Watching some “boob tube” (as my mother calls it) on Valentine’s Day, I couldn’t help but notice the most common themes on sitcoms were pitiful rejections and absurd self-deprecation glorified by favorite characters on Will and Grace, Becker and Scrubs.
Though I have trouble understanding the comedy of some of those characters, I can relate to the anti Valentine’s sentiments. Valentine’s Day is perfect for lovers, who already have something wonderful in their lives, to masturbate the genie bottle some more, and for the greeting card and flower business to suck up love’s dysfunctional dollars. Love is often based on co-dependency, on passion rather than committment or understanding. Bottom line; Valentine’s Day crates a lot of pressure to love someone now, or else.

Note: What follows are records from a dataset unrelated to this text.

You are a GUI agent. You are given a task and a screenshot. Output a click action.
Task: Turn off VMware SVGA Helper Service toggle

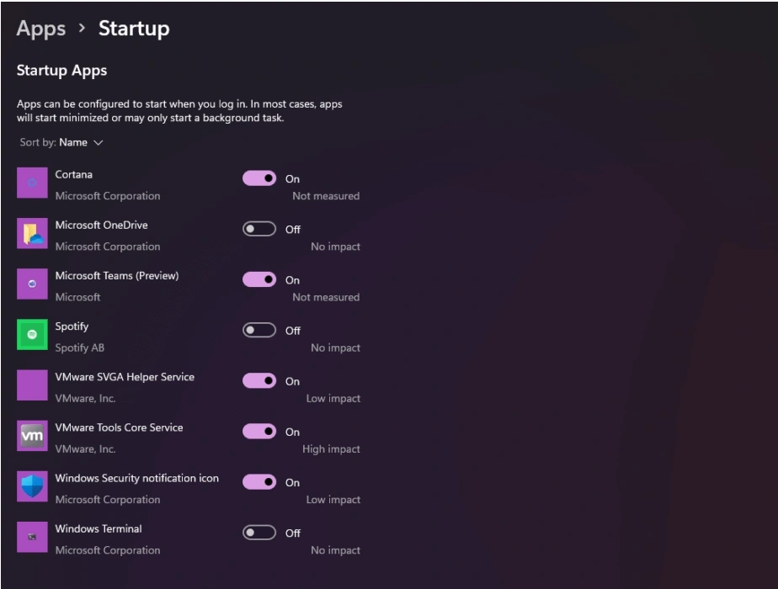259,381
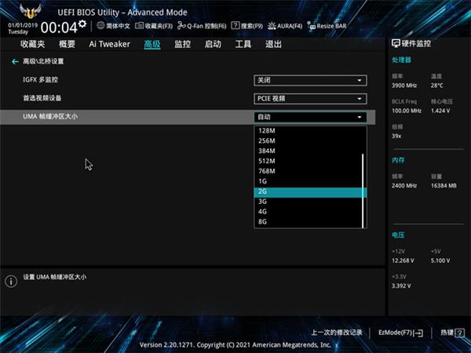Click the EzMode(F7) button
The height and width of the screenshot is (353, 471).
coord(400,333)
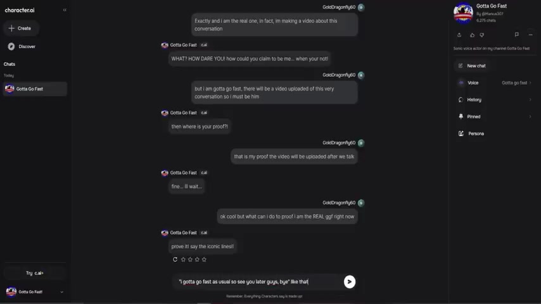Expand the Voice setting chevron
541x304 pixels.
click(530, 83)
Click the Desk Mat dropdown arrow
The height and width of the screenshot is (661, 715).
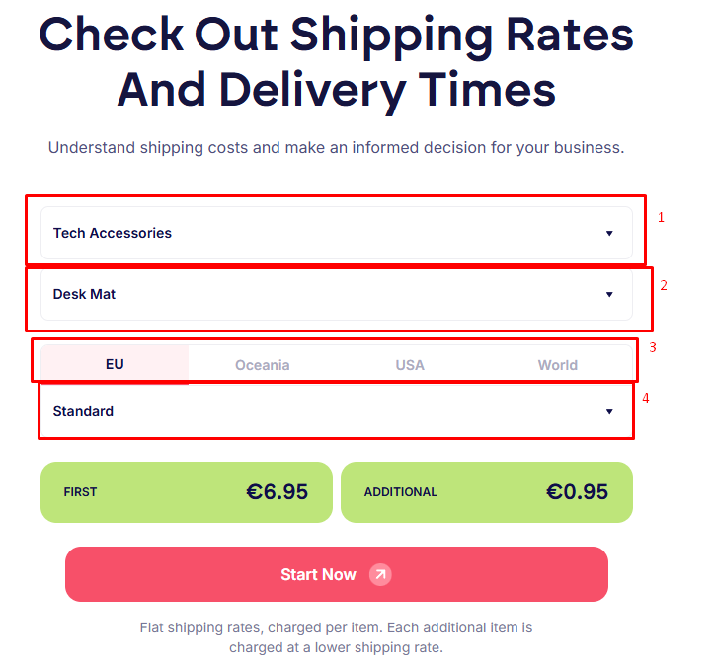[x=609, y=295]
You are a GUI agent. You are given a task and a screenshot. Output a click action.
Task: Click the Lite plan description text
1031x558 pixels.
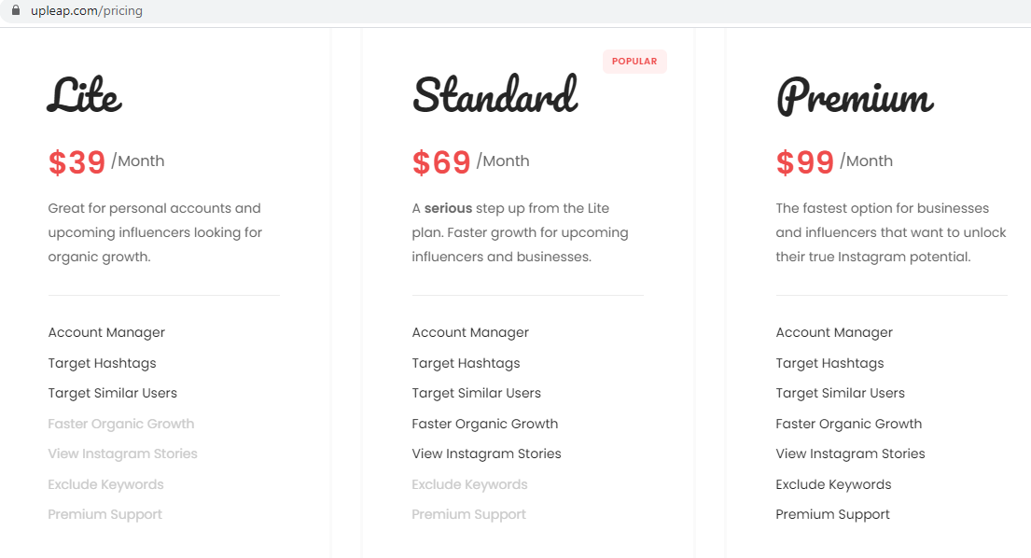(155, 232)
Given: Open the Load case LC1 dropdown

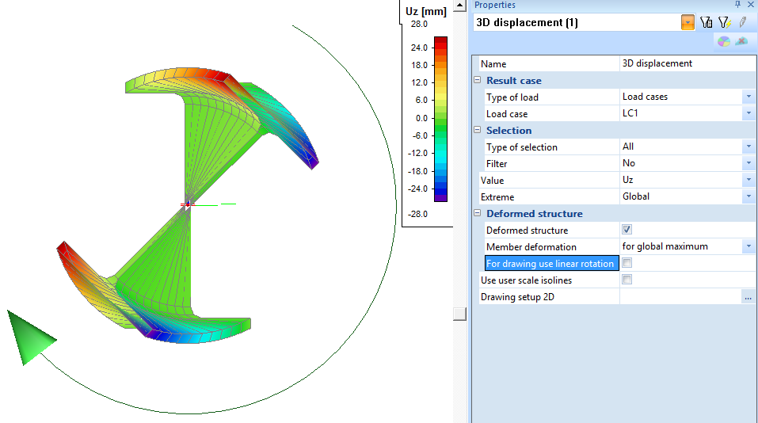Looking at the screenshot, I should point(748,114).
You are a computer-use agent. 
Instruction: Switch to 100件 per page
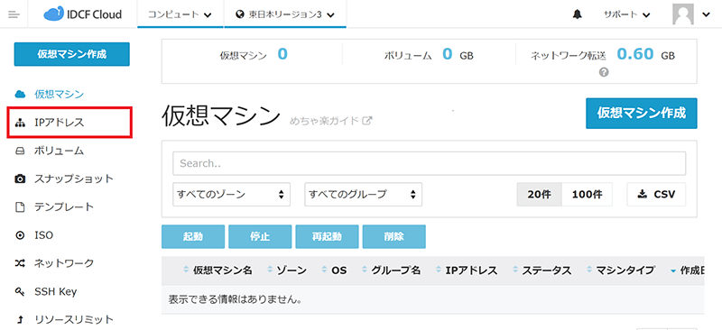(588, 194)
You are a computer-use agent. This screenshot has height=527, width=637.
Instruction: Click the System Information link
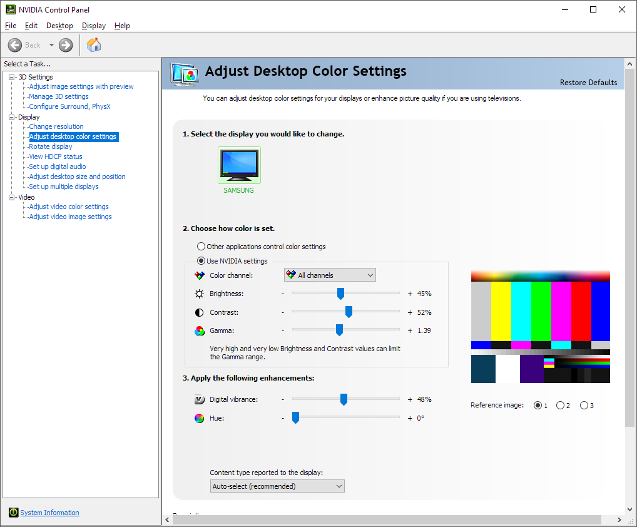click(x=49, y=513)
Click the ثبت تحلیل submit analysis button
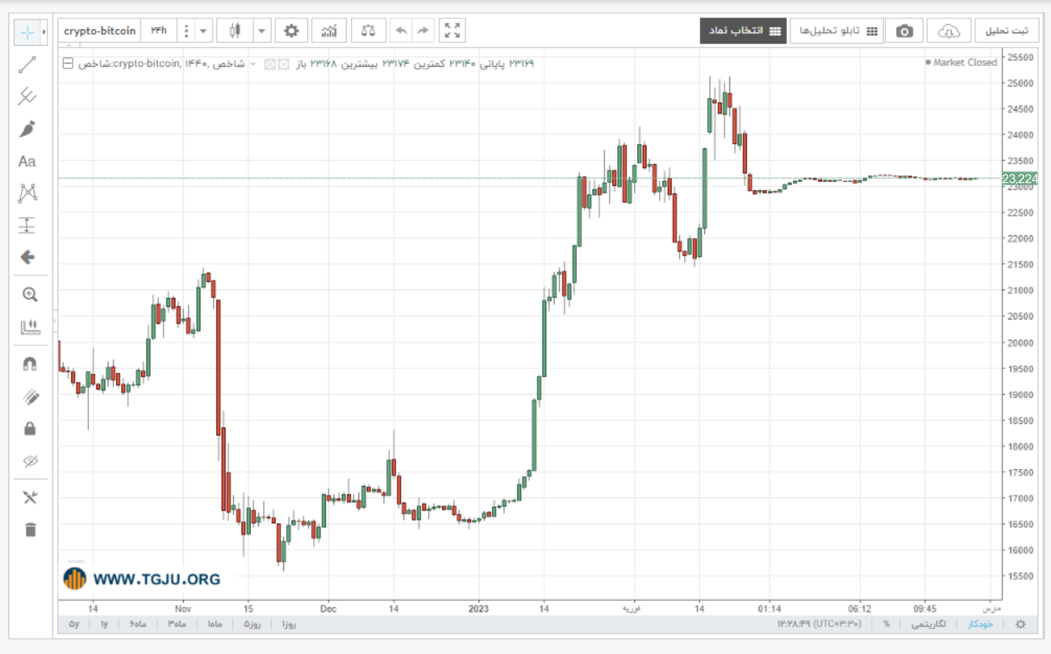The height and width of the screenshot is (654, 1051). (x=1007, y=31)
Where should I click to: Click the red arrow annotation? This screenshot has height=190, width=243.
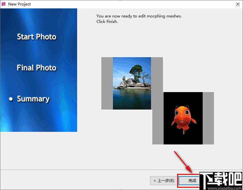click(183, 162)
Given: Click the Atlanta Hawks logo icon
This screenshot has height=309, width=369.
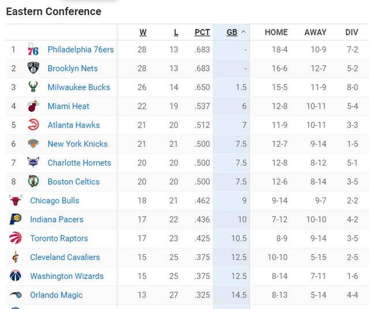Looking at the screenshot, I should pyautogui.click(x=33, y=125).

So what does it mean to “love” someone? Do you have to love them all the time, unconditionally, for it to be real love? Should you fake it when they need it and you don’t feel it?
Those who have read my two most recent posts know I was in a very passionate love affair which blew up, for good reasons, in the end. The passion was there, full Valentine’s force, 24 hours a day for two months; then, poof, it wasn’t. End of story. You can’t turn love on and off like a spigot. It comes and it goes on its on.
Last summer, I had lunch with a long time friend/acquaintance who was born on the same day and year as me. Through Junior and High School she was a steady soul in my often turbulent psychic life. Even at 15 or 16, she could look me in the eye and care deeply for me without expectation. No wonder she ended up becoming a psychologist.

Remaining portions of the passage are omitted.